Das Militär hat bereits begonnen, das therapeutische Potenzial des Yoga zu untersuchen. In einer Vorstudie am Walter Reed Army Medical Center in Washington, DC, konnten neun Soldaten mit PTBS nach 12 Wochen Yoga Nidra (auch als Yoga-Schlaf bezeichnet) besser schlafen und fühlten sich weniger depressiv). "Sie fühlten sich wohler mit Situationen, die sie nicht kontrollieren konnten, und infolgedessen fühlten sie sich besser in ihrem Leben", sagt Richard Miller, der den Walter Reed-Forschern als Berater zur Seite steht. Miller ist ein in Sebastopol, Kalifornien, ansässiger klinischer Psychologe, Yogalehrer und Mitbegründer der International Association of Yoga Therapy. Eine größere Yoga Nidra-Studie mit 100 aktiven Soldaten soll Ende 2007 oder Anfang 2008 beginnen. Eine weitere Studie im Atlanta Veterans Affairs Medical Center befasst sich mit einer Kombination aus Meditation, Hatha Yoga und anderen Techniken Veteranen sind kürzlich aus dem Irak zurückgekehrt.
Soldatengeschichten
Einige ehemalige Soldaten haben die beruhigende Wirkung des Yoga bereits entdeckt. Tom Boyle, der in Vietnam gedient hat und jetzt als Berater am Vets Center in Worcester, Massachusetts, arbeitet, begann vor zwei Jahren mit dem Üben, nachdem ihm ein Patient erzählt hatte, dass Yoga dabei geholfen habe, seine Symptome zu kontrollieren. Boyle hat seitdem mit einer Gruppe ehemaliger Soldaten zusammengearbeitet - darunter auch einige, die im Irak gedient haben -, die am Central Mass Yoga Institute im nahe gelegenen West Boylston Kurse speziell für Veteranen mit PTBS besuchen.
"Unsere militärische Ausbildung hat uns zu einer aggressiven Reaktion auf Bedrohungen veranlasst", erklärt Boyle. "Man muss Ärger haben, um seine Mission zu erfüllen. Sich entspannen und sich den Posen hingeben zu können, zerstreut den Ärger." Die Männer in seiner Gruppe berichten auch von weniger Schlafstörungen, und man konnte auf die Einnahme von Antidepressiva verzichten.

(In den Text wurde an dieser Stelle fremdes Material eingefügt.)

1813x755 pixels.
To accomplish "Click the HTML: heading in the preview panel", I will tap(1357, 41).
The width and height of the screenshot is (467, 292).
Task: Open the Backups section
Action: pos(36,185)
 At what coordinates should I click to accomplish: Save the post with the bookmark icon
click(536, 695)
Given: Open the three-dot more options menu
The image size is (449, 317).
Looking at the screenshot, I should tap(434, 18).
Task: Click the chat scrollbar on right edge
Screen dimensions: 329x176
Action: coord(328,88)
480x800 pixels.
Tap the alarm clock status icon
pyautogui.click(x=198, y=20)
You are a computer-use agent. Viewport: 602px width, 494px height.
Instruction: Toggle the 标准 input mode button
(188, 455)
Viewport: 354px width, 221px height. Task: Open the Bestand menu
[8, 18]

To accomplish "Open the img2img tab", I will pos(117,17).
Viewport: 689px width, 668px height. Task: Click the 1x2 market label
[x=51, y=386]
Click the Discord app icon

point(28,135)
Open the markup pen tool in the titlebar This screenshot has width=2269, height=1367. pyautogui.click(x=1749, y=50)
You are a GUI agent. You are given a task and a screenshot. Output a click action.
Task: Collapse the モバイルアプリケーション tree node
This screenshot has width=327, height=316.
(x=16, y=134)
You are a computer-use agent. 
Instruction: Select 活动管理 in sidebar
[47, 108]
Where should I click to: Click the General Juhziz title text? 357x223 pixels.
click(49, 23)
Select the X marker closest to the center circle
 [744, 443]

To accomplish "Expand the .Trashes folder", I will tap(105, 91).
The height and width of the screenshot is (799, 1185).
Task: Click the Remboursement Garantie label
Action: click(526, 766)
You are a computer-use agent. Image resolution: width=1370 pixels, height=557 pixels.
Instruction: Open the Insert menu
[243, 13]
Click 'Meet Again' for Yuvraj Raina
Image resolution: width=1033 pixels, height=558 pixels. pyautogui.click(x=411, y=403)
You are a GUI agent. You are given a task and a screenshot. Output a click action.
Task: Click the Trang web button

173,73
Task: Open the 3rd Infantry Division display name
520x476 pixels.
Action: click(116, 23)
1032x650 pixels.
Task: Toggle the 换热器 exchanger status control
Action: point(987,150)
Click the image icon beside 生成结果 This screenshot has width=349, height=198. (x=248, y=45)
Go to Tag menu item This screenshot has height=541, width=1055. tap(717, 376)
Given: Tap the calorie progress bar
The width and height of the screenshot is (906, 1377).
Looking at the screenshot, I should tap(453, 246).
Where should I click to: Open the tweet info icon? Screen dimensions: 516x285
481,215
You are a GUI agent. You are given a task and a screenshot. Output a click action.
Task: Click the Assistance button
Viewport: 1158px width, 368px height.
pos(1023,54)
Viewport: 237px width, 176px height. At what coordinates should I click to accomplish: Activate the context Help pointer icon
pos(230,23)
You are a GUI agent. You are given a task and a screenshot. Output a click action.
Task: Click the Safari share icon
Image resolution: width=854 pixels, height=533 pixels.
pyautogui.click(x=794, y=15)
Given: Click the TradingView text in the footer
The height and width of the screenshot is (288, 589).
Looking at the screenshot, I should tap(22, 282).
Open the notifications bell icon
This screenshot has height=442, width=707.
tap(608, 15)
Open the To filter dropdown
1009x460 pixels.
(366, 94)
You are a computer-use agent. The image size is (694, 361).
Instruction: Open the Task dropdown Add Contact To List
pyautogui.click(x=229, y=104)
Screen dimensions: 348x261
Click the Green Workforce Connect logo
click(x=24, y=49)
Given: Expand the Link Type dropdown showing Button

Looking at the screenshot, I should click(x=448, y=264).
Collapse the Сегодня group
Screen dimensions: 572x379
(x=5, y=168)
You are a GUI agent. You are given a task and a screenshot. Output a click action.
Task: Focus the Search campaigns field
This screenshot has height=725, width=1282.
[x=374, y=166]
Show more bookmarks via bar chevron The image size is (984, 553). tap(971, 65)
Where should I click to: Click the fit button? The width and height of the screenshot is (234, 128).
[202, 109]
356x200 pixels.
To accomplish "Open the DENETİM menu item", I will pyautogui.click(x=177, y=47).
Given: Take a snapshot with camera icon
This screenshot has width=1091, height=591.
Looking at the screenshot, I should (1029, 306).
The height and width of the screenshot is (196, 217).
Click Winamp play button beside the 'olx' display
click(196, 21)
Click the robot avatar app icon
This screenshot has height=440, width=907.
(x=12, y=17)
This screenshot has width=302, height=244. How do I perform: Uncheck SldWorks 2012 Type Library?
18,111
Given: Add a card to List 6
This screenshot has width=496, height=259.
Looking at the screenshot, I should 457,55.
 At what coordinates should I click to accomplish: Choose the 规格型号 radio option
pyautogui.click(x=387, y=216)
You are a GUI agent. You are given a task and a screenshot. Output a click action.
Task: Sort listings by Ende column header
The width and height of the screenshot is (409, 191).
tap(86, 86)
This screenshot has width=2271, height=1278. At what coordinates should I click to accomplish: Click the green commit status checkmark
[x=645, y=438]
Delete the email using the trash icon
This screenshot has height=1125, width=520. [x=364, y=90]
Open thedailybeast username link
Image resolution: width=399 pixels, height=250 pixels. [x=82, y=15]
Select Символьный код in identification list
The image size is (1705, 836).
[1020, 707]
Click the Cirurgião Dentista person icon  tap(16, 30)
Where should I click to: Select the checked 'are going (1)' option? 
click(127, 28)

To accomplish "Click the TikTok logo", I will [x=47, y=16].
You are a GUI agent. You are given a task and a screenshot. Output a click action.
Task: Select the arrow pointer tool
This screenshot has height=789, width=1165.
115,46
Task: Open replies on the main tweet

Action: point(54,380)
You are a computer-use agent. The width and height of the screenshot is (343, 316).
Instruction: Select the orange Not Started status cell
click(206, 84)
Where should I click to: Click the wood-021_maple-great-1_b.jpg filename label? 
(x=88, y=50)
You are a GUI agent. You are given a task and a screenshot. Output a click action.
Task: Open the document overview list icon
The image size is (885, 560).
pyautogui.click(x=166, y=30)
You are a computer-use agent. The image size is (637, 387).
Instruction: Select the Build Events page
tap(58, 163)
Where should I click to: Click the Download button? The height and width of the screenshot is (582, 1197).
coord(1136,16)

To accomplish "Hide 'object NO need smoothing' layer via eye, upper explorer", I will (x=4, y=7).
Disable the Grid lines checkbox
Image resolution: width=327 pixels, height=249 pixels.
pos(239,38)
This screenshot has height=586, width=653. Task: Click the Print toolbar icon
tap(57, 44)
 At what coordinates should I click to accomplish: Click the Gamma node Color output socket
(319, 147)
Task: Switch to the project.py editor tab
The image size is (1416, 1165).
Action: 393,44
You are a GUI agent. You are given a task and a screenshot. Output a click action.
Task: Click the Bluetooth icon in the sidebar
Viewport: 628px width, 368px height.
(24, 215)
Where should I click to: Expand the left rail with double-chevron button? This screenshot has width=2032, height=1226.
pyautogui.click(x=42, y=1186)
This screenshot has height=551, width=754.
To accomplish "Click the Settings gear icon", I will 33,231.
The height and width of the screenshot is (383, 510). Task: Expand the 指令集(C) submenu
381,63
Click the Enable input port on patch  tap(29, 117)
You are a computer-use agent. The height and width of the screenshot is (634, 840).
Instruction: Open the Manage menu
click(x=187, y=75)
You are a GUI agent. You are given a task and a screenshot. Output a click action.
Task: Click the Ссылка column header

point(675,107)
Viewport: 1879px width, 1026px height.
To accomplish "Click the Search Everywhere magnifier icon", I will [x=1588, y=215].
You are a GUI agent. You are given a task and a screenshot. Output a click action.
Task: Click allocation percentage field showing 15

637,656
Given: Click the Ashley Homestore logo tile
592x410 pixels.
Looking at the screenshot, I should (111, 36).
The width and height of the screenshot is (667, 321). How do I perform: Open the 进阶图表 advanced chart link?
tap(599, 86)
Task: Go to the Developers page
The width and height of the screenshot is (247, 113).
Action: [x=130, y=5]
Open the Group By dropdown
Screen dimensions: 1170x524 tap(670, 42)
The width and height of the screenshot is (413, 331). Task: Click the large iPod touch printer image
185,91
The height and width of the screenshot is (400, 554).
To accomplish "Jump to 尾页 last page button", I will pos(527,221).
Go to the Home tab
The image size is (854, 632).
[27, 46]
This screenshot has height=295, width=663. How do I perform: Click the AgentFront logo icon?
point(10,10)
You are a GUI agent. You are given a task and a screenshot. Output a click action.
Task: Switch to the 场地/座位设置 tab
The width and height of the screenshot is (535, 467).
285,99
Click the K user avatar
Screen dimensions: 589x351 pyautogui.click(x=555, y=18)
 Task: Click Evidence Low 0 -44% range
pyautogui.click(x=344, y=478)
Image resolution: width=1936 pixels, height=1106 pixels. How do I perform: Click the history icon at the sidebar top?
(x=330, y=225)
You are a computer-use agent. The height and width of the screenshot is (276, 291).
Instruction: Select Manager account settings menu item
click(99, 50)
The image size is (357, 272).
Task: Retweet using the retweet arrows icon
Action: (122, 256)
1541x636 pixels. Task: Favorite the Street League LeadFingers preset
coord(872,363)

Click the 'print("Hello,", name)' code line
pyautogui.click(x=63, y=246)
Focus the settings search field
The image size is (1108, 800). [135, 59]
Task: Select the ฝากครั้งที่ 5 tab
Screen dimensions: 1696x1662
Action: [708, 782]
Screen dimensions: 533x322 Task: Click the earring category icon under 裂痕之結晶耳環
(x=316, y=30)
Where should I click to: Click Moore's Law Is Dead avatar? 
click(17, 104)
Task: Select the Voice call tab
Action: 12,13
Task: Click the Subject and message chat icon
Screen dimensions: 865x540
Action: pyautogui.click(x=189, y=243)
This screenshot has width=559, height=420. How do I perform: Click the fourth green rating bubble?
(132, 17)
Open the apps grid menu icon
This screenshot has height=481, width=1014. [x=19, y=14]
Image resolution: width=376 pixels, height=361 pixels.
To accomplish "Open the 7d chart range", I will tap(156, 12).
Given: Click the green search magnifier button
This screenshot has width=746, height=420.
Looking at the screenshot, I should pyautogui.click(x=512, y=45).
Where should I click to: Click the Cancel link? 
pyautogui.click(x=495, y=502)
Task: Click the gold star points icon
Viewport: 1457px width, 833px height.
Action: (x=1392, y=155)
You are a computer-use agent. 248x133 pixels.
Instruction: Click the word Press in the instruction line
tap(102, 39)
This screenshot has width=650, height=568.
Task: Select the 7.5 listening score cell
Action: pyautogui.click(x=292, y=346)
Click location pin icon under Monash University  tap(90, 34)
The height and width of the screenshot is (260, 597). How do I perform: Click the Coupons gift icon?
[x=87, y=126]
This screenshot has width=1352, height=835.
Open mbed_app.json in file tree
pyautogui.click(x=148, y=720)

Solche vielversprechenden Anekdoten unterstreichen den Bedarf an mehr Forschung, sagt Richard Brown, außerordentlicher Professor für klinische Psychiatrie an der Columbia University. Brown unterrichtet die Traumaüberlebenden Sudarshan Kriya, eine Yoga und Meditationspraxis, die vom indischen spirituellen Meister Sri Sri Ravi Shankar entwickelt wurde. Brown, der plant, seine eigenen Ergebnisse zu veröffentlichen, gibt an, dass noch viele Fragen offen sind, darunter, wie Patienten auf Yoga vorbereitet werden, welche Symptome am besten ansprechen und wie Yoga in die Standardbehandlung integriert wird.
In der Hoffnung, diese Fragen zu untersuchen, hat van der Kolk eine Finanzierung durch die National Institutes of Health beantragt. In der Zwischenzeit arbeitet er mit Dave Emerson, dem Leiter des Yoga-Programms des Trauma-Zentrums, zusammen, um ein Protokoll zu entwickeln, das die Erkenntnisse über den Yoga-Unterricht für PTBS-Patienten enthält. Zum Beispiel muss das Studio nicht für die Öffentlichkeit zugänglich sein, und Dozenten sollten Schüler nicht ohne Erlaubnis berühren.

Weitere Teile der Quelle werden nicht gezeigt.